** The task **
Whenever a line in the data holds the string "Sort", copy that line.
**** Records supplied
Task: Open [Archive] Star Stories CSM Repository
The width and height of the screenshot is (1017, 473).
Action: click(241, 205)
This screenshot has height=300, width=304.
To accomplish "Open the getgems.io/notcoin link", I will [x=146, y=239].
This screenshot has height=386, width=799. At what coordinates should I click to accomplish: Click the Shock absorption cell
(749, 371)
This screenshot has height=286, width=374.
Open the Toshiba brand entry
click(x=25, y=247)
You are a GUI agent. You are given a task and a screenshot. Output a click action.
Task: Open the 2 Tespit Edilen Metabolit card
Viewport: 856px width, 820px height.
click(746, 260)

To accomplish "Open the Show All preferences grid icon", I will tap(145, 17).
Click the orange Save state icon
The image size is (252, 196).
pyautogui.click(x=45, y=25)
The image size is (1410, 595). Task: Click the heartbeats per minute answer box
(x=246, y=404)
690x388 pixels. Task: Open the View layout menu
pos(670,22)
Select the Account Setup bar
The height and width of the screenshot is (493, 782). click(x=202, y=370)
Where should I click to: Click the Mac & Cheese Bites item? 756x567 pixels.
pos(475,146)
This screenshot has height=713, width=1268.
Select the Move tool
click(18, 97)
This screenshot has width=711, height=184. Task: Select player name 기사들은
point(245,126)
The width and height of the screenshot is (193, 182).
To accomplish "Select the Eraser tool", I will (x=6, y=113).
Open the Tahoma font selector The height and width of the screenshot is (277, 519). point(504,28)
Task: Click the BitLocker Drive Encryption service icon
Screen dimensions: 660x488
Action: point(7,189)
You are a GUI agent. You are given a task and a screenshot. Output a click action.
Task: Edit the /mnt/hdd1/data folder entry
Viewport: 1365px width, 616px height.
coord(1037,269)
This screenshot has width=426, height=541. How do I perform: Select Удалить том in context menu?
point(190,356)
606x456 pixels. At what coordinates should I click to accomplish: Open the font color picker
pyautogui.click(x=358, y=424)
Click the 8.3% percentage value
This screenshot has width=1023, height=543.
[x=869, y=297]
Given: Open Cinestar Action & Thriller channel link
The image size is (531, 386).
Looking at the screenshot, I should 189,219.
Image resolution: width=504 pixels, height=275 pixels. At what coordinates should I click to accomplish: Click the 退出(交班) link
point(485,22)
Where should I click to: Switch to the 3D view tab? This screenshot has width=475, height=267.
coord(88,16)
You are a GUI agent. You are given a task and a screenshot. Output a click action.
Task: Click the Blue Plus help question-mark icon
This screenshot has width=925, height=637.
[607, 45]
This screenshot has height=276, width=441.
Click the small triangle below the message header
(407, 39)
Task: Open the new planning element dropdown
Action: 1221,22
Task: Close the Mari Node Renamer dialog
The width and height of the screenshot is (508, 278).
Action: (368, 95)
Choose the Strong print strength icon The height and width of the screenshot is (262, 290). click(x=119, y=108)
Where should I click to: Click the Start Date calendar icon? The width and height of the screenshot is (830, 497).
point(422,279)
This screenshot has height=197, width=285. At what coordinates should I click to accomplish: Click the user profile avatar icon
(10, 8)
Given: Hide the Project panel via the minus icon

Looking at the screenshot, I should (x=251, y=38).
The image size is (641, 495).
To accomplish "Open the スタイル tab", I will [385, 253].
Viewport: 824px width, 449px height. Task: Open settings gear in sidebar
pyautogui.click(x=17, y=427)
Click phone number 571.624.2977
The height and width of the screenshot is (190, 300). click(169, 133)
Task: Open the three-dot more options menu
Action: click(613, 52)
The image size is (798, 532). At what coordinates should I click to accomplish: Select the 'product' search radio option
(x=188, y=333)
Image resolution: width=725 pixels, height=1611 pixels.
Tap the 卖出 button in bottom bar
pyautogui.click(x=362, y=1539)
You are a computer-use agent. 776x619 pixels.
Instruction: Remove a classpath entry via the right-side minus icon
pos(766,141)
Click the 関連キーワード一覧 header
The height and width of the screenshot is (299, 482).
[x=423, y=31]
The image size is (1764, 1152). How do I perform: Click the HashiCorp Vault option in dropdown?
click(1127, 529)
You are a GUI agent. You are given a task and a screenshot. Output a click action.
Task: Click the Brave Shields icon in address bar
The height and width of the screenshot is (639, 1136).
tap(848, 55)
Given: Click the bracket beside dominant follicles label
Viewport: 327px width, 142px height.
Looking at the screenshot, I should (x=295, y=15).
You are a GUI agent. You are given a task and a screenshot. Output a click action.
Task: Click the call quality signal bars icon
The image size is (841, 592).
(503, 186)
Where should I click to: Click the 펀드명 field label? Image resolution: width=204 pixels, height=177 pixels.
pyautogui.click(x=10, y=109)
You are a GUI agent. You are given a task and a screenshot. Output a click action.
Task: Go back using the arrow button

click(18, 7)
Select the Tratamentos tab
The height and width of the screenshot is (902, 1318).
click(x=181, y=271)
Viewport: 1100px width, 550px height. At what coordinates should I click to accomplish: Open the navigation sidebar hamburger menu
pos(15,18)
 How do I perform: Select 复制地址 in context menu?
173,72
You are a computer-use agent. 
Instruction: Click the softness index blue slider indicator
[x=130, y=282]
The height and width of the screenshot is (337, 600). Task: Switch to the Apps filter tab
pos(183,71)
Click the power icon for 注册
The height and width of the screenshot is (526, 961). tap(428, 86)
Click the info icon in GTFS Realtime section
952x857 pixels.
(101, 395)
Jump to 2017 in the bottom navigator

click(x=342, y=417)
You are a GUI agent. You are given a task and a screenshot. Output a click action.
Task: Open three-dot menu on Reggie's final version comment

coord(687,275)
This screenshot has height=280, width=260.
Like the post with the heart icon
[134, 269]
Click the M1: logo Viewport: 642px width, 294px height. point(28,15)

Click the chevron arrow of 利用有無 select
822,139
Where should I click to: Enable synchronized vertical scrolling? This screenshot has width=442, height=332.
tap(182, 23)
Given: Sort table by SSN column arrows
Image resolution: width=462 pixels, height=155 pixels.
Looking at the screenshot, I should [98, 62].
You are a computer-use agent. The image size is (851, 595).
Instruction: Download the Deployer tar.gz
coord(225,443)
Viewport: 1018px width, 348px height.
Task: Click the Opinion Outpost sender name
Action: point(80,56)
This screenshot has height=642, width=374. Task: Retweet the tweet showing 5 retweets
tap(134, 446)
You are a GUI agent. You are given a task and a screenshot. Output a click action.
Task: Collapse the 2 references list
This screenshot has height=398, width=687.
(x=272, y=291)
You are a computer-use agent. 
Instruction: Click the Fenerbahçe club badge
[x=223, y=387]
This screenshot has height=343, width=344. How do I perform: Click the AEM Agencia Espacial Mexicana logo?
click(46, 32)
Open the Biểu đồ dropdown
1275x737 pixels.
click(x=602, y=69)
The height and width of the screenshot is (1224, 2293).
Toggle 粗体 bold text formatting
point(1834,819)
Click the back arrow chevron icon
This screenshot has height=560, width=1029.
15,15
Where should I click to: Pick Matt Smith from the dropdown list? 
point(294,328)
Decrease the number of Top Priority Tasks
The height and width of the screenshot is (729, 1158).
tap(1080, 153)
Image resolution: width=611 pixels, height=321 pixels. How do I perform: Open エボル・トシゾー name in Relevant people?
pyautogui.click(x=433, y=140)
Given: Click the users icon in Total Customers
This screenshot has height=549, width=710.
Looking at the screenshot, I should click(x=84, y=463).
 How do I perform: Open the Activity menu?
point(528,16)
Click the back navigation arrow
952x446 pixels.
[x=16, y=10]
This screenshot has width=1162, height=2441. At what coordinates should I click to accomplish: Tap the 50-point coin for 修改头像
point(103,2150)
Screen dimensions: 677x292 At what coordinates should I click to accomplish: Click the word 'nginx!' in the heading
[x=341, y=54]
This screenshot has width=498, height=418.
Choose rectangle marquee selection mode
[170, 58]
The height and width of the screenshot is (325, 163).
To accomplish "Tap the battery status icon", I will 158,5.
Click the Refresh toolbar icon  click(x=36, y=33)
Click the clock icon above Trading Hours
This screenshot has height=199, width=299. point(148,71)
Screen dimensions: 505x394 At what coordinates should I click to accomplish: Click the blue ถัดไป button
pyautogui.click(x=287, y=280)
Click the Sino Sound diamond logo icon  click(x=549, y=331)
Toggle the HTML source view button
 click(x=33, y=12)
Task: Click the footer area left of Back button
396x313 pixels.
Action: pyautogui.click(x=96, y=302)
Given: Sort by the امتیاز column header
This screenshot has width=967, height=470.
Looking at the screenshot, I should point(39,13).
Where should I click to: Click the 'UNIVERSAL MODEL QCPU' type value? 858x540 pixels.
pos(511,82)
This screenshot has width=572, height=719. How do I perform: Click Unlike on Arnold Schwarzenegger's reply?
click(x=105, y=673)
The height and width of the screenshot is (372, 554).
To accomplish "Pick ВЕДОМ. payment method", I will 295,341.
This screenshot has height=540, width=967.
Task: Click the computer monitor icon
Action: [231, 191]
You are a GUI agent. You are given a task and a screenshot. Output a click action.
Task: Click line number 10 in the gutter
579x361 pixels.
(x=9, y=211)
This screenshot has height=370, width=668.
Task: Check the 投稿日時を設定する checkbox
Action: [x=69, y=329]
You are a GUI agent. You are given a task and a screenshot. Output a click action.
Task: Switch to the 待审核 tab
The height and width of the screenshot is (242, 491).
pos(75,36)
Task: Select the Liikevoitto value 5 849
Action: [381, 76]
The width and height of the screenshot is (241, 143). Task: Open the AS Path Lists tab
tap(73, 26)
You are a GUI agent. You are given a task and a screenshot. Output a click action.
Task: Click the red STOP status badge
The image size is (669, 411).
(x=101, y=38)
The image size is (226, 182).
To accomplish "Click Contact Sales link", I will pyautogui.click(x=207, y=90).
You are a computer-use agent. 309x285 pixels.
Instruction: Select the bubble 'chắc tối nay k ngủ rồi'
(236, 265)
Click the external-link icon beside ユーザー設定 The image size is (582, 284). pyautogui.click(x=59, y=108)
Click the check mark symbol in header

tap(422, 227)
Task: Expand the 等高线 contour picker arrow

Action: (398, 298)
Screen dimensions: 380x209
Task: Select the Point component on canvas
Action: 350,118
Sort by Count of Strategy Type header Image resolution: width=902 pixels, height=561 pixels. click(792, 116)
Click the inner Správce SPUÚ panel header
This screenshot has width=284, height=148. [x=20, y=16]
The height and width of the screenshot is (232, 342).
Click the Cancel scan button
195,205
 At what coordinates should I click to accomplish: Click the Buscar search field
********
** Answer to the exercise **
Given: Sort table by SSN column arrows
Given: Sort by the امتیاز column header
Sort by Count of Strategy Type header Image resolution: width=902 pixels, height=561 pixels. click(792, 116)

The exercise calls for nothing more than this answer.